#### Items from a data source
------------------------------------------------------------
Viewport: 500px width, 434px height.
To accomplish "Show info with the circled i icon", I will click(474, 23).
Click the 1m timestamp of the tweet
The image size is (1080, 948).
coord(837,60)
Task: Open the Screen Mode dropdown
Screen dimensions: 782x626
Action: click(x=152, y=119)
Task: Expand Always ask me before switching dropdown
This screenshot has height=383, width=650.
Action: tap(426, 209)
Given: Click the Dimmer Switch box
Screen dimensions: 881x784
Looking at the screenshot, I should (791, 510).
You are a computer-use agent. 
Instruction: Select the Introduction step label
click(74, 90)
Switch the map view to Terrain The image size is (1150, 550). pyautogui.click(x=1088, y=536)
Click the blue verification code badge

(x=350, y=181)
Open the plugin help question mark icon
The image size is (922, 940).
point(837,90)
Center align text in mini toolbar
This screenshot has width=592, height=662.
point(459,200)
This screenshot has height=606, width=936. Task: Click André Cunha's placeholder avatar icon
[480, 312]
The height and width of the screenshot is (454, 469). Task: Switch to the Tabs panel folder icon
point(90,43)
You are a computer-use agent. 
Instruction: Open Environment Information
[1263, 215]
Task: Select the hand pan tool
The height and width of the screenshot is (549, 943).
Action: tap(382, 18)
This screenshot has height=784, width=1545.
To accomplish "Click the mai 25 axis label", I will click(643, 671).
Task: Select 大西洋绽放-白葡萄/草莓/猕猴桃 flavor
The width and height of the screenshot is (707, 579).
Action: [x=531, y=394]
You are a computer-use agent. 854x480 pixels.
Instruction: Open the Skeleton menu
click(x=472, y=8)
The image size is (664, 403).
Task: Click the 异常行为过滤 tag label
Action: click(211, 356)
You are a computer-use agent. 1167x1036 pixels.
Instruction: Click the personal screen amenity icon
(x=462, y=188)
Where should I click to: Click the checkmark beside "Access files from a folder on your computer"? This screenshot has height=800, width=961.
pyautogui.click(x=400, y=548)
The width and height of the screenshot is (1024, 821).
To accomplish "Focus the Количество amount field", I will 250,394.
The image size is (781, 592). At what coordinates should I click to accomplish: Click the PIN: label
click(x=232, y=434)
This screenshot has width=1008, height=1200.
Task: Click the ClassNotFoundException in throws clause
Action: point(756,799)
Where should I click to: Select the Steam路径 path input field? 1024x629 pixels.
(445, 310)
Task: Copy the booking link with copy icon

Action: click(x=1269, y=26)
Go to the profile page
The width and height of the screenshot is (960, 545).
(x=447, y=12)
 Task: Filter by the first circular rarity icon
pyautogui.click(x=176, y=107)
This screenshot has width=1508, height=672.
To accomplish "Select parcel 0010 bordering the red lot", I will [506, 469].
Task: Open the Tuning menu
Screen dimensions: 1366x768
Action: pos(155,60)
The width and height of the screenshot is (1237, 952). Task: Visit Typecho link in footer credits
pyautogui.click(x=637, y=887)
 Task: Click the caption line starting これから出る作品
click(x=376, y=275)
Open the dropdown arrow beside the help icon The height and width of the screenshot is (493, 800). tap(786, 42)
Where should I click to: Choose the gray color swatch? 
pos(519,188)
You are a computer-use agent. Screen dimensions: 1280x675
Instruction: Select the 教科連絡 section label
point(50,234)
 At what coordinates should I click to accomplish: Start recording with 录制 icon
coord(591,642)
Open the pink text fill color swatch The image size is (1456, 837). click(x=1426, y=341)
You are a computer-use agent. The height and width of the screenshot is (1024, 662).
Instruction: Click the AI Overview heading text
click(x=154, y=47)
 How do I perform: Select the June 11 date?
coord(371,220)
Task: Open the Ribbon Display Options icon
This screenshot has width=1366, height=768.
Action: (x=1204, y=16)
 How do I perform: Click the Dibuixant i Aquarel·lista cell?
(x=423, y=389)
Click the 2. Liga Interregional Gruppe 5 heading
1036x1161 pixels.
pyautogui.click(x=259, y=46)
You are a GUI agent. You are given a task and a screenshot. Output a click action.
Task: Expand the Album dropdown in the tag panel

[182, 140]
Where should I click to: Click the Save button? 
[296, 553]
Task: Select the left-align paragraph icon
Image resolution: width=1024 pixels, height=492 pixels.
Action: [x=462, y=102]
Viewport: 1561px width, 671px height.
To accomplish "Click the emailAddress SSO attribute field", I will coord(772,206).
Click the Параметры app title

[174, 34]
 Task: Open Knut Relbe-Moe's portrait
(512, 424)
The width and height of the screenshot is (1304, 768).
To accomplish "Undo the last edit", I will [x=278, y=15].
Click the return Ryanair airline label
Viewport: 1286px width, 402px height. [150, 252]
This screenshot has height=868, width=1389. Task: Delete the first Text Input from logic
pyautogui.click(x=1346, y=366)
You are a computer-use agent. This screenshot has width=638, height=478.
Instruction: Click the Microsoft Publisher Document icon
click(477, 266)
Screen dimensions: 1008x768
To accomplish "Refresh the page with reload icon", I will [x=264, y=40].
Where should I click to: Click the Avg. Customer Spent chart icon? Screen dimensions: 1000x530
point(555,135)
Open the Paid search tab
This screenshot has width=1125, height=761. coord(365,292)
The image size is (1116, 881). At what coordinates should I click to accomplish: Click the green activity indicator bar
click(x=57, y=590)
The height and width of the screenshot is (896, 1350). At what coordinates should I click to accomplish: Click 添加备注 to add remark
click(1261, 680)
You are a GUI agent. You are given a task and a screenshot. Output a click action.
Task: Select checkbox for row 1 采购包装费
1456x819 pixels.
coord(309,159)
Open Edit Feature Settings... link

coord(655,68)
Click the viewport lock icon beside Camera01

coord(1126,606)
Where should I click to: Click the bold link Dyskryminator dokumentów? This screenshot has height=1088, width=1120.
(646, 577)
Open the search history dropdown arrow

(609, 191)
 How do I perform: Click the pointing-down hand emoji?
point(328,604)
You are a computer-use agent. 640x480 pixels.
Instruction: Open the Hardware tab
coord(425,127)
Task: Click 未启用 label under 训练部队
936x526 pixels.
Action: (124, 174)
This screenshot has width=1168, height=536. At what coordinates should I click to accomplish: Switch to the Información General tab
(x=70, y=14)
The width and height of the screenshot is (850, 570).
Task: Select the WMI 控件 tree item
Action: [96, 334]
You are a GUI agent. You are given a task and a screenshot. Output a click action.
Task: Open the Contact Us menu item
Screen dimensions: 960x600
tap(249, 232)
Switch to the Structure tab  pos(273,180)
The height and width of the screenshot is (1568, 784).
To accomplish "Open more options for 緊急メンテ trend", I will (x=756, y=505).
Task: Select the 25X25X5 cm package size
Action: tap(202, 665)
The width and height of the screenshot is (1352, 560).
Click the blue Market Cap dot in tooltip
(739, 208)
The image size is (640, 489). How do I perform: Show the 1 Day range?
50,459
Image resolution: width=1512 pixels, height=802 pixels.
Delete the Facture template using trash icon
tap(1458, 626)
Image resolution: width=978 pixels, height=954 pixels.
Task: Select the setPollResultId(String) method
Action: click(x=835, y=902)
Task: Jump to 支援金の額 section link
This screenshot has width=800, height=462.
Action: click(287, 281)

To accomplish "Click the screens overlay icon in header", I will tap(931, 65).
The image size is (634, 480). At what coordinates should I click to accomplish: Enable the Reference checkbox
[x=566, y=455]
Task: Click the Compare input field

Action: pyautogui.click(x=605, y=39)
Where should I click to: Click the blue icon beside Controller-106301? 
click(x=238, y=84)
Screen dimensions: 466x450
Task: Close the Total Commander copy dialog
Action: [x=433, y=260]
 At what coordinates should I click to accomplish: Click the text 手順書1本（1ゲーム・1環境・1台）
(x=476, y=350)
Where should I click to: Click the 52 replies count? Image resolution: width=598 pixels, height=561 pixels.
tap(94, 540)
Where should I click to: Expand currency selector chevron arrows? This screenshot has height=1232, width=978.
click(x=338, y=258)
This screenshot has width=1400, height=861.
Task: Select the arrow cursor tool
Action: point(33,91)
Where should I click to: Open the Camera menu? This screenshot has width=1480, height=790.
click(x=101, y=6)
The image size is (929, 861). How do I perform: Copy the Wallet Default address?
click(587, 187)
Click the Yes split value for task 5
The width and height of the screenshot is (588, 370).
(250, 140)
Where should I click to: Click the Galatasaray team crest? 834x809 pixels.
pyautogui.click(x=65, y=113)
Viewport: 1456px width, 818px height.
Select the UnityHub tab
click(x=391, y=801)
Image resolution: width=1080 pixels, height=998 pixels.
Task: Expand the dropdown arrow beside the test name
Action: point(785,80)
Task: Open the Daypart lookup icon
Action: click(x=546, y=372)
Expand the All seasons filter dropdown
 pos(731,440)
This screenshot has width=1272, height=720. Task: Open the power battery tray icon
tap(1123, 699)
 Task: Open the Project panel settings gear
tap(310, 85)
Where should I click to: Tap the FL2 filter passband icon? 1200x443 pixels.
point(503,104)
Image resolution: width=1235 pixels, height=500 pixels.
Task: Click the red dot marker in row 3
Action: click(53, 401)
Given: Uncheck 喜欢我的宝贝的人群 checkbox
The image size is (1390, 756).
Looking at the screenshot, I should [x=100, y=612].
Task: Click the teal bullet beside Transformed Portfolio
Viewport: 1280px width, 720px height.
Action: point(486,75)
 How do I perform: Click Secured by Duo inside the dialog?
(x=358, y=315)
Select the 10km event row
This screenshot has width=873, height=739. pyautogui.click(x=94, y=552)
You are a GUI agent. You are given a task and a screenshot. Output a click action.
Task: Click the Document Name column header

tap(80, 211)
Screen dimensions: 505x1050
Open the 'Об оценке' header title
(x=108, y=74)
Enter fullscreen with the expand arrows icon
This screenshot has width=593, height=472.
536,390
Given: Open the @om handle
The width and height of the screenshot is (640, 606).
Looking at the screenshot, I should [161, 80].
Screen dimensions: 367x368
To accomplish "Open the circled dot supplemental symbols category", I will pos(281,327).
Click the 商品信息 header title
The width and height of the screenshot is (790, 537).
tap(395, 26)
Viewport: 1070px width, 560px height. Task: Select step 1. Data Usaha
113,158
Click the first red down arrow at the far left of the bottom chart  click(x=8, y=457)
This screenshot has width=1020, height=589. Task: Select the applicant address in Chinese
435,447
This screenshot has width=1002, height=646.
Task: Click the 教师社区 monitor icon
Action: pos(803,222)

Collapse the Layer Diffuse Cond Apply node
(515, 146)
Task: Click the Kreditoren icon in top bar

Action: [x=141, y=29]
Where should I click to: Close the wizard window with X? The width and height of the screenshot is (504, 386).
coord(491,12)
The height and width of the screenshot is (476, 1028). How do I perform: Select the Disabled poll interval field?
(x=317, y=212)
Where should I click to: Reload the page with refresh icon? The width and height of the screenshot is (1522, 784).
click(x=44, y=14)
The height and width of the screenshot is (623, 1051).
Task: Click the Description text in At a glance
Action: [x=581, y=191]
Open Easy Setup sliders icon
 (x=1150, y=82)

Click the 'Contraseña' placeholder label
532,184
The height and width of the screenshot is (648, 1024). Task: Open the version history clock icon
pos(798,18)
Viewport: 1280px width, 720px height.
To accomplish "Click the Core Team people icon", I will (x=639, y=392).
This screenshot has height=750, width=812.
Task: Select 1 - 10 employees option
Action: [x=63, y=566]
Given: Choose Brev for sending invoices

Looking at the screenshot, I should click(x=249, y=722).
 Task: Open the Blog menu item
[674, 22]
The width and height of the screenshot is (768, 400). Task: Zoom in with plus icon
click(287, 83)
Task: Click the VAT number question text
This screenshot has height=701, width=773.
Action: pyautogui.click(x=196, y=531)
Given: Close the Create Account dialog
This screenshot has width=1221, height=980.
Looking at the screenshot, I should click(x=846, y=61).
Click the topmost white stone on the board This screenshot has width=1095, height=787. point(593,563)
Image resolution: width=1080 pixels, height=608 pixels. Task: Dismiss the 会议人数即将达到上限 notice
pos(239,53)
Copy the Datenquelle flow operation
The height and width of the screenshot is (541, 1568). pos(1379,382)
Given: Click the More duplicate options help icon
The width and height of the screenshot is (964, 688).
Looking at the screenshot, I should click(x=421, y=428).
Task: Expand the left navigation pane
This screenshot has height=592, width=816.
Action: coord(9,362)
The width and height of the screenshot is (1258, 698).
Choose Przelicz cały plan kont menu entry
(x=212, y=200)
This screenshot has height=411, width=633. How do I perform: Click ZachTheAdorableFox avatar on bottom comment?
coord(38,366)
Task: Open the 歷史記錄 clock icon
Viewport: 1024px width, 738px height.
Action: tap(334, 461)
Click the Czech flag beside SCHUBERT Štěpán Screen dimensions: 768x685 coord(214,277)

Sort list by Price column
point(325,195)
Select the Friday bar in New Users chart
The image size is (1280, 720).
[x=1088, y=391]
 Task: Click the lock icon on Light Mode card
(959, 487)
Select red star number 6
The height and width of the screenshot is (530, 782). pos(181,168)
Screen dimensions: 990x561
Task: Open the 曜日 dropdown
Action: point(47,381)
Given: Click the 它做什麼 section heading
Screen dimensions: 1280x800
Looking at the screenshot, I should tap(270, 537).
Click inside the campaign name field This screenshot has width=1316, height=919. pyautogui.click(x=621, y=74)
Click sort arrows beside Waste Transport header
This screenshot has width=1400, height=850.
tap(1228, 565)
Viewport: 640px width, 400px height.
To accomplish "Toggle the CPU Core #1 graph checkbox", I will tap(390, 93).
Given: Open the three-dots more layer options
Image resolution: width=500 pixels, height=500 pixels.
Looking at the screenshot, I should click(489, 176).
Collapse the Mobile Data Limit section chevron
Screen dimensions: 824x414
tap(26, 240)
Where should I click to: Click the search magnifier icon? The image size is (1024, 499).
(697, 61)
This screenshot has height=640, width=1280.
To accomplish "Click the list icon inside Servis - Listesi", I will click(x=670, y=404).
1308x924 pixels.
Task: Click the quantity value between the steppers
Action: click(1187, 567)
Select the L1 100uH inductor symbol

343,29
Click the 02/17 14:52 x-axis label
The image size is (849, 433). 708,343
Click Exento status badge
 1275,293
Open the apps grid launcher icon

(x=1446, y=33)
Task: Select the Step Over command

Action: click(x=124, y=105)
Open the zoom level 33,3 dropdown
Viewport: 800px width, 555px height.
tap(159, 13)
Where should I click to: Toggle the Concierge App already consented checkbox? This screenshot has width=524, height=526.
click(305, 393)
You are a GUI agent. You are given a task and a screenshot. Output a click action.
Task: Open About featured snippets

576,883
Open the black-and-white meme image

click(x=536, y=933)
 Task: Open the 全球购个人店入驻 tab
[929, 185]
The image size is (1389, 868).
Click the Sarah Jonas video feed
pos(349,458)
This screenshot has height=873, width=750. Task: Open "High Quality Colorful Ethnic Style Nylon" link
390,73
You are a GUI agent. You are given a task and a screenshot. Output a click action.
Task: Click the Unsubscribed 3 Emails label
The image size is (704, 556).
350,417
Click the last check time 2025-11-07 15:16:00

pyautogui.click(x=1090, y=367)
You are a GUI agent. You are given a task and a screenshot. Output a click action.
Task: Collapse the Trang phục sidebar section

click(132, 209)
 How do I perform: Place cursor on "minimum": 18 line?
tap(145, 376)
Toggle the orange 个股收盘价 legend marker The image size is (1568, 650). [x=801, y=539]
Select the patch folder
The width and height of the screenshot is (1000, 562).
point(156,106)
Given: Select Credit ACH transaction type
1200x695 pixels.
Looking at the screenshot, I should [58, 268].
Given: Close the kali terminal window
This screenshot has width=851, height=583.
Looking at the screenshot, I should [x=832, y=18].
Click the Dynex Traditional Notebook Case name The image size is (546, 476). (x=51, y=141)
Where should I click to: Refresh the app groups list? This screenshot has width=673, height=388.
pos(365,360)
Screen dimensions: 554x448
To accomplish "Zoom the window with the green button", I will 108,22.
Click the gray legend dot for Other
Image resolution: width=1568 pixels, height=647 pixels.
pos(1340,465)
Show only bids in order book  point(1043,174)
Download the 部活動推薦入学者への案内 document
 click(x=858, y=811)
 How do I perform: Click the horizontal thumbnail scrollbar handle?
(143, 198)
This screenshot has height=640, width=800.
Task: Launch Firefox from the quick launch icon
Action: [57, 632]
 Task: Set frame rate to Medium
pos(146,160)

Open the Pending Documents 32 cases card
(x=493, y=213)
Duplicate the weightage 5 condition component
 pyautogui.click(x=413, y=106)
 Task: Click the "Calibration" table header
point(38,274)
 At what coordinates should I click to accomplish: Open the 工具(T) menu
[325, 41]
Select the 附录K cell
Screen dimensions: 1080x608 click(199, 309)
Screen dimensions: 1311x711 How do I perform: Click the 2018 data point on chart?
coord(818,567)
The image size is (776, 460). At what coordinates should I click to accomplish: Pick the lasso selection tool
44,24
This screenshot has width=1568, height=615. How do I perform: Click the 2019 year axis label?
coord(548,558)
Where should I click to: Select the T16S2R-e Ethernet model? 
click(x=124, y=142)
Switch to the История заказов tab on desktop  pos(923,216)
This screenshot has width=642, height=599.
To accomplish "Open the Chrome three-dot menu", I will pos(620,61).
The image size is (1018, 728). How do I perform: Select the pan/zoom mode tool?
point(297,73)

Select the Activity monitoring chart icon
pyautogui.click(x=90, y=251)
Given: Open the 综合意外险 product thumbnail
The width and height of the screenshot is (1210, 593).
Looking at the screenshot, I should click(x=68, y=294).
------------------------------------------------------------
#### YOUR OBJECTIVE
The output must consist solely of the lines from the first line of the records through the line containing "Given: Click the Dimmer Switch box", reproduced exactly.

#### RESPONSE
Viewport: 500px width, 434px height.
To accomplish "Show info with the circled i icon", I will click(474, 23).
Click the 1m timestamp of the tweet
The image size is (1080, 948).
coord(837,60)
Task: Open the Screen Mode dropdown
Screen dimensions: 782x626
Action: click(x=152, y=119)
Task: Expand Always ask me before switching dropdown
This screenshot has height=383, width=650.
Action: tap(426, 209)
Given: Click the Dimmer Switch box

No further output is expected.